ABOUT THIS EXERCISE:
Show all the lines in the data below that include the word "computer".

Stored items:
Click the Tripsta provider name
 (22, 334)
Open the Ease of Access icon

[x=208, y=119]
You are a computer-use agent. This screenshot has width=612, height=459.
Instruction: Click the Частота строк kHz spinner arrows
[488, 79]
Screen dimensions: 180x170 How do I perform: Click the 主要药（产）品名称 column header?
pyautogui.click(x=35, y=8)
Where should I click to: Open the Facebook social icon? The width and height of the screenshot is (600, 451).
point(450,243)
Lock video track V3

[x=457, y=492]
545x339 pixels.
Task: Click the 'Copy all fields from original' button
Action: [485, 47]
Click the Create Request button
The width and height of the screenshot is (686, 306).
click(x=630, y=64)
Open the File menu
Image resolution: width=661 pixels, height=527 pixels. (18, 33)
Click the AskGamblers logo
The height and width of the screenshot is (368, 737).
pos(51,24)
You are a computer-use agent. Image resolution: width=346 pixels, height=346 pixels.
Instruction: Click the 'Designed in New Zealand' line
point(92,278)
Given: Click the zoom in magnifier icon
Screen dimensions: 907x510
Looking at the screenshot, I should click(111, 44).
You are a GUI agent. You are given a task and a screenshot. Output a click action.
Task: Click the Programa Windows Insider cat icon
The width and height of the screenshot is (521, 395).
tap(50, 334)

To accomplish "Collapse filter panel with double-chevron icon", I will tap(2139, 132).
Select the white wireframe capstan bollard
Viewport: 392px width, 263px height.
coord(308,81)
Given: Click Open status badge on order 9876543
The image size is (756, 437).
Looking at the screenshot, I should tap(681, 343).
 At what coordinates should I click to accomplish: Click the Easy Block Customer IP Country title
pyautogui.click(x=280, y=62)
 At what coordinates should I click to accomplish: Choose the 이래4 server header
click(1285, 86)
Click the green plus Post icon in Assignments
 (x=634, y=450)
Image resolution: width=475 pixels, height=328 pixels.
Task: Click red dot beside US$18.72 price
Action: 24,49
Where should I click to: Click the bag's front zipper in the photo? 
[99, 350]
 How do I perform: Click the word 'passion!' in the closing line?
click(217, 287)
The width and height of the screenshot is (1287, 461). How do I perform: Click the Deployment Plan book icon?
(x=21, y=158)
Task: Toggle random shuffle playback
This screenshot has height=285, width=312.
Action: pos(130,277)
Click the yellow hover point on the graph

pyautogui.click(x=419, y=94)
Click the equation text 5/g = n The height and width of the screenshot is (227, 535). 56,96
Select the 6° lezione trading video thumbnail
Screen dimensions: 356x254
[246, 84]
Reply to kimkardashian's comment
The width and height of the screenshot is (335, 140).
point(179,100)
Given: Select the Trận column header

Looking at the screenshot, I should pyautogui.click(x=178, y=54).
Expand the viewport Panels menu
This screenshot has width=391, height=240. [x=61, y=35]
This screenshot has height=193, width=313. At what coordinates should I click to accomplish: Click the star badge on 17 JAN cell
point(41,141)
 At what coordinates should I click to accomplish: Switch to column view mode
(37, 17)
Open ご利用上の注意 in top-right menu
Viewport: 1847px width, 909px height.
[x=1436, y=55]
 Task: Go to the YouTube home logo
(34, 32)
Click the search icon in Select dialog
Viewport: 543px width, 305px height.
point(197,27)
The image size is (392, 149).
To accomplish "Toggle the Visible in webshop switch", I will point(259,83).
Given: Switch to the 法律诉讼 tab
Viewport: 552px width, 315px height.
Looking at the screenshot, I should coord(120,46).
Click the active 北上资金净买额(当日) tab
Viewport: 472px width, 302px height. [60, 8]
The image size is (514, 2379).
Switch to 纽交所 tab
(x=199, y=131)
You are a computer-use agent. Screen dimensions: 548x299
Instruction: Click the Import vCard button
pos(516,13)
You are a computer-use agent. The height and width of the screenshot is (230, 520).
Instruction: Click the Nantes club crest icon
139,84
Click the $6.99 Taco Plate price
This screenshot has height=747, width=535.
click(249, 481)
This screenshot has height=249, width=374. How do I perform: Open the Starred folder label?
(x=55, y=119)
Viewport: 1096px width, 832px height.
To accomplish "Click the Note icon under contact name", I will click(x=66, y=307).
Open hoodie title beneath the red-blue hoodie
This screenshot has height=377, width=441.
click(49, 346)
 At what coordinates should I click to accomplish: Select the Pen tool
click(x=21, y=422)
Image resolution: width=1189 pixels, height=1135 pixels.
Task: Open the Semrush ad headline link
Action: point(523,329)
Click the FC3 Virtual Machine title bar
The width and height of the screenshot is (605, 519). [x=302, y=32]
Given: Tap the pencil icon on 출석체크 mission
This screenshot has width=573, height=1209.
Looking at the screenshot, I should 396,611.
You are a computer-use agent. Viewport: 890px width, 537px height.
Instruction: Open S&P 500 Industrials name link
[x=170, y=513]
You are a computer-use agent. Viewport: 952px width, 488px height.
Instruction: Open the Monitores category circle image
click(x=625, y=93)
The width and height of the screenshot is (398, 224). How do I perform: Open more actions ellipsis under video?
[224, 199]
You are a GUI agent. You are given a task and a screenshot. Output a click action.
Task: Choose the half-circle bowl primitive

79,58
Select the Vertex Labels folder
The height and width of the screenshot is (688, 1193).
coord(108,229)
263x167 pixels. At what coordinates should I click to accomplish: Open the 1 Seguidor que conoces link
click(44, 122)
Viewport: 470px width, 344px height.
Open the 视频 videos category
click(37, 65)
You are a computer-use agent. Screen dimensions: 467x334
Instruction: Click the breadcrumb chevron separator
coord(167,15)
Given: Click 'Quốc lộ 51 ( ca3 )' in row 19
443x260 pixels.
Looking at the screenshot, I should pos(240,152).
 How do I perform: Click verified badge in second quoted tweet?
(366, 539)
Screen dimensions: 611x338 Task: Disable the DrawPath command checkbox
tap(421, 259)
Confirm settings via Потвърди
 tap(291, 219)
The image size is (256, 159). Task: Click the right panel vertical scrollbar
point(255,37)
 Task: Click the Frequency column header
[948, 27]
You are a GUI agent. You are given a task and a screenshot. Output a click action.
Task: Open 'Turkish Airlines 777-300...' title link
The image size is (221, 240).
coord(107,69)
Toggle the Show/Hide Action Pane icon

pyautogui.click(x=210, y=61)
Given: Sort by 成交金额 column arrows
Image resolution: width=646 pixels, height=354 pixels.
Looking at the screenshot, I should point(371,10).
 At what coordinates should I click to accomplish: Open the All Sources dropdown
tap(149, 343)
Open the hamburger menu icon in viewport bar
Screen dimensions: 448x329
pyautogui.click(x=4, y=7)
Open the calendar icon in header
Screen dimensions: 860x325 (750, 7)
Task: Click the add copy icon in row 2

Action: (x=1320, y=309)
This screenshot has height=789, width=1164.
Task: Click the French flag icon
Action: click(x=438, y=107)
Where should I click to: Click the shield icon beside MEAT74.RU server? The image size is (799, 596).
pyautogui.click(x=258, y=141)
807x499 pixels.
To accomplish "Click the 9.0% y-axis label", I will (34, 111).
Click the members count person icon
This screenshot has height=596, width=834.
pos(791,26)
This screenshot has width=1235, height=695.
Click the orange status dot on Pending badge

RESPONSE AREA:
You are a computer-use agent. This screenshot has width=612, height=459.
You are a computer-use agent. Image resolution: width=346 pixels, height=346 pixels.
You are a computer-use agent. Screen dimensions: 548x299
You are a computer-use agent. The height and width of the screenshot is (230, 520).
You are a computer-use agent. Viewport: 890px width, 537px height.
You are a computer-use agent. Viewport: 952px width, 488px height.
You are a computer-use agent. Screen dimensions: 467x334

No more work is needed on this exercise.